_Data shown_.

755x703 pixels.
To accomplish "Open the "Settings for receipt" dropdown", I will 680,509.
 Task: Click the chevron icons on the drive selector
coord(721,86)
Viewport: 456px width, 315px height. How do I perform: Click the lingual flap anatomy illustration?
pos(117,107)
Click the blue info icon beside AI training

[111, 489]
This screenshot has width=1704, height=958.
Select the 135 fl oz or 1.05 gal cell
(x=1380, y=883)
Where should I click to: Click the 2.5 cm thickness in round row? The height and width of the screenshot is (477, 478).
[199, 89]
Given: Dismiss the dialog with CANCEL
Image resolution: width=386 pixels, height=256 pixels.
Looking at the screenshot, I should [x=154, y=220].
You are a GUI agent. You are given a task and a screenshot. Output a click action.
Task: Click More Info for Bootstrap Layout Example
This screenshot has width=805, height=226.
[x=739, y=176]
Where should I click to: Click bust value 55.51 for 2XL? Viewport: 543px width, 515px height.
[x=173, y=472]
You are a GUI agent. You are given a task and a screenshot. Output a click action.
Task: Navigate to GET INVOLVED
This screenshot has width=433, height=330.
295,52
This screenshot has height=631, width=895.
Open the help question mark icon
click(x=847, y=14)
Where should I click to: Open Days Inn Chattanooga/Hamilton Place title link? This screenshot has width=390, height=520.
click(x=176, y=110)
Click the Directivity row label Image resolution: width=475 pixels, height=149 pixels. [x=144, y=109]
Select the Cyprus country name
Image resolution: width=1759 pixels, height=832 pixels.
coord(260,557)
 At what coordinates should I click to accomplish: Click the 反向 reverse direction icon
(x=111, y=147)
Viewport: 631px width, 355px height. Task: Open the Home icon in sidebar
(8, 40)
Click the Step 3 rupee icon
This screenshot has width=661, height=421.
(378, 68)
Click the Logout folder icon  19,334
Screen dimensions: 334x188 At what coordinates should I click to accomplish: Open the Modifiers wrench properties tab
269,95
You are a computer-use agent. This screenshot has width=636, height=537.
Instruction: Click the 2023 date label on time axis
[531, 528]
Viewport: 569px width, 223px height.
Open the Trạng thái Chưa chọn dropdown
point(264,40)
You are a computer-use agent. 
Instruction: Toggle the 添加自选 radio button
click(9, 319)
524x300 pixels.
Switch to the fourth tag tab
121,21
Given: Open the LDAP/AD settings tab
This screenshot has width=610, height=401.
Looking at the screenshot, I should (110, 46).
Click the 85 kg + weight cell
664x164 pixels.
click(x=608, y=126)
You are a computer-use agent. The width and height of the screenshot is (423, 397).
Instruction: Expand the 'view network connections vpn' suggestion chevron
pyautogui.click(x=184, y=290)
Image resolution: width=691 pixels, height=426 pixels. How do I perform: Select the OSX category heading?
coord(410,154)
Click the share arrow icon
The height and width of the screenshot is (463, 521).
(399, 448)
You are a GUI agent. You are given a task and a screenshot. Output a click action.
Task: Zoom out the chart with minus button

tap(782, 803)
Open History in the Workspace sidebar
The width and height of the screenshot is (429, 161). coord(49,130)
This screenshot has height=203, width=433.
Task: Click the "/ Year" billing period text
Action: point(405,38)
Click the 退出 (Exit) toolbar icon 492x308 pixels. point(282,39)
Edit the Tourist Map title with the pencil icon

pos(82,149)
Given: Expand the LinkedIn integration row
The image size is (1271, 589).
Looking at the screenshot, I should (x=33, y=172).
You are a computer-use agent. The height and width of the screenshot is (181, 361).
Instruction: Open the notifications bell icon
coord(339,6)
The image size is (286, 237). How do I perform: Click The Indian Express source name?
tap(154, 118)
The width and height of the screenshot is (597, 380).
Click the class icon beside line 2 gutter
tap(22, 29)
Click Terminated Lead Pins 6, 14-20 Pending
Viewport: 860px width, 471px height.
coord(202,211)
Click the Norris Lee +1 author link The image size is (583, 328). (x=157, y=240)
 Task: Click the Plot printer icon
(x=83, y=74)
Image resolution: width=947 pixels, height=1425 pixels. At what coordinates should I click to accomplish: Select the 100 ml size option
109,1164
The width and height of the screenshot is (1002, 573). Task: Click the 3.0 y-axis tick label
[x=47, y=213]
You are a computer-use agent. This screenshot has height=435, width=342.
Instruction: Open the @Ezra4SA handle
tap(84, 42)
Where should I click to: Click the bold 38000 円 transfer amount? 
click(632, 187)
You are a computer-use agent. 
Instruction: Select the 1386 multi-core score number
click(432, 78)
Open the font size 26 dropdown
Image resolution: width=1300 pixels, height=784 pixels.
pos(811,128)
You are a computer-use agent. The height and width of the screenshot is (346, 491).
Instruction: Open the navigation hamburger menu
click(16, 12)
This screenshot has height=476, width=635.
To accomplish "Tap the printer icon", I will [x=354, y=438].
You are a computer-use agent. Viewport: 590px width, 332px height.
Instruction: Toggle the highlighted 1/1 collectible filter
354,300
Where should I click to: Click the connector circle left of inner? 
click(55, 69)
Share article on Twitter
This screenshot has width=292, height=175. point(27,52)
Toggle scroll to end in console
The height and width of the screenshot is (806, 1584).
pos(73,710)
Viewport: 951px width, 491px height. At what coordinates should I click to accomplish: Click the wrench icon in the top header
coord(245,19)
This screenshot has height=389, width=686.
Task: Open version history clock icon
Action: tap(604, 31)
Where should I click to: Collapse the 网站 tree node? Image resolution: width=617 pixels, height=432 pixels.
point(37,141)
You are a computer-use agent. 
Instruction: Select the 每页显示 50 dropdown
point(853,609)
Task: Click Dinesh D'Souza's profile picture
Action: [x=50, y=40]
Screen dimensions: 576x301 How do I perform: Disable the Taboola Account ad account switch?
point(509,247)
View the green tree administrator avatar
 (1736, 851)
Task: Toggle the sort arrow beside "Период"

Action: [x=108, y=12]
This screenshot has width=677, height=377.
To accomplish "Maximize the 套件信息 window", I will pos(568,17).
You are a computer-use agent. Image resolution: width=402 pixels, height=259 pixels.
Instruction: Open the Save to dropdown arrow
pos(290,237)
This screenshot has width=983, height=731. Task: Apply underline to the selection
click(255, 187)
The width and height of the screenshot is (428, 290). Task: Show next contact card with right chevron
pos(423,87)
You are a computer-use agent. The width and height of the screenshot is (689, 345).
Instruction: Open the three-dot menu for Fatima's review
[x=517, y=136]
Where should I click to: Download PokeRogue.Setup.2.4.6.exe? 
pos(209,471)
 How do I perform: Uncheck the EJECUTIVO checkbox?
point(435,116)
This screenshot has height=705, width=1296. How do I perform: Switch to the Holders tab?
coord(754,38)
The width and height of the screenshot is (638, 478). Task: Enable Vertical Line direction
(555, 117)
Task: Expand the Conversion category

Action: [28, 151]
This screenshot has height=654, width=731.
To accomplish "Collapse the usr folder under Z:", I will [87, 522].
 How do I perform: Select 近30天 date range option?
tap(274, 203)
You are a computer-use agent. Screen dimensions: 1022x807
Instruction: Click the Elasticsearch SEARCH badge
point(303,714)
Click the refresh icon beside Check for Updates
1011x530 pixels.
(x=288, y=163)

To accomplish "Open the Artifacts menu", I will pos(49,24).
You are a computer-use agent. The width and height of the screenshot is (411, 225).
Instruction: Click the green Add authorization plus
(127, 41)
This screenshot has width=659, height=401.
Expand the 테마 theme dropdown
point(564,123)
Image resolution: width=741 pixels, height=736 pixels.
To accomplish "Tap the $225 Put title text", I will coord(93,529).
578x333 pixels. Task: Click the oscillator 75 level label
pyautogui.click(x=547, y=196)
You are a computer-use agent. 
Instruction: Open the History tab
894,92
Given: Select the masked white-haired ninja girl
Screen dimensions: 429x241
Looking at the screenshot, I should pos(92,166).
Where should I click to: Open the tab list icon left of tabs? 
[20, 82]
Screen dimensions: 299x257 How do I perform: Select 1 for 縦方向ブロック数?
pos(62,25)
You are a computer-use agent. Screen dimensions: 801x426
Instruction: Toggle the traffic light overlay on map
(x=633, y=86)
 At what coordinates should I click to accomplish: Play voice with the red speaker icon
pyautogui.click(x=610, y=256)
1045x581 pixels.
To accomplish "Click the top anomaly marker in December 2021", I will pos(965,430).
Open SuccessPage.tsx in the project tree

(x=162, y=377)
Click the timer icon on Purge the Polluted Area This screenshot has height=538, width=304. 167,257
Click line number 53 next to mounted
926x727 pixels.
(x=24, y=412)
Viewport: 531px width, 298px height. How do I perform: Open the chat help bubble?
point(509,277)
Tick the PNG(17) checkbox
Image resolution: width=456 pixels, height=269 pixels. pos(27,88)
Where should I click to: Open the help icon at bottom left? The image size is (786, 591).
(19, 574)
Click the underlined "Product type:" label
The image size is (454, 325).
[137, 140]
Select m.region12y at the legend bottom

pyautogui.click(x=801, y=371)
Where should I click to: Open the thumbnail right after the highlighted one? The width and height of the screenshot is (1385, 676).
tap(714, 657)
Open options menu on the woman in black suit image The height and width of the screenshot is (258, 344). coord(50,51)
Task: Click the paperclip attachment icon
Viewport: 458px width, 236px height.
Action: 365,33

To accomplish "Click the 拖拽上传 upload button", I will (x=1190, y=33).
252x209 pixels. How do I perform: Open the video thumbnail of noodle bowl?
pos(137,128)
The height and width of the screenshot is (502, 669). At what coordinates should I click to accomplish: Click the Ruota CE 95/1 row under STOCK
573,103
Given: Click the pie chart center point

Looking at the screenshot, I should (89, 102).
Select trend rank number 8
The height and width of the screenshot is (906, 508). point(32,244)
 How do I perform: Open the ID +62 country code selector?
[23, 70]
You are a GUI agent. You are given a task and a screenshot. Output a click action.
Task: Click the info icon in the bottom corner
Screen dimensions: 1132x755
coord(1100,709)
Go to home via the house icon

_Required work_.
Nothing but lines that contain "will" should appear in the answer. Copy each from the records.

_Solution to this task_.
To accomplish "Open the "Settings for receipt" dropdown", I will 680,509.
To accomplish "Tap the printer icon", I will [x=354, y=438].
To accomplish "Maximize the 套件信息 window", I will pos(568,17).
To accomplish "Collapse the usr folder under Z:", I will [87, 522].
To accomplish "Open the Artifacts menu", I will pos(49,24).
To accomplish "Tap the $225 Put title text", I will coord(93,529).
To accomplish "Click the top anomaly marker in December 2021", I will pos(965,430).
To accomplish "Click the 拖拽上传 upload button", I will (x=1190, y=33).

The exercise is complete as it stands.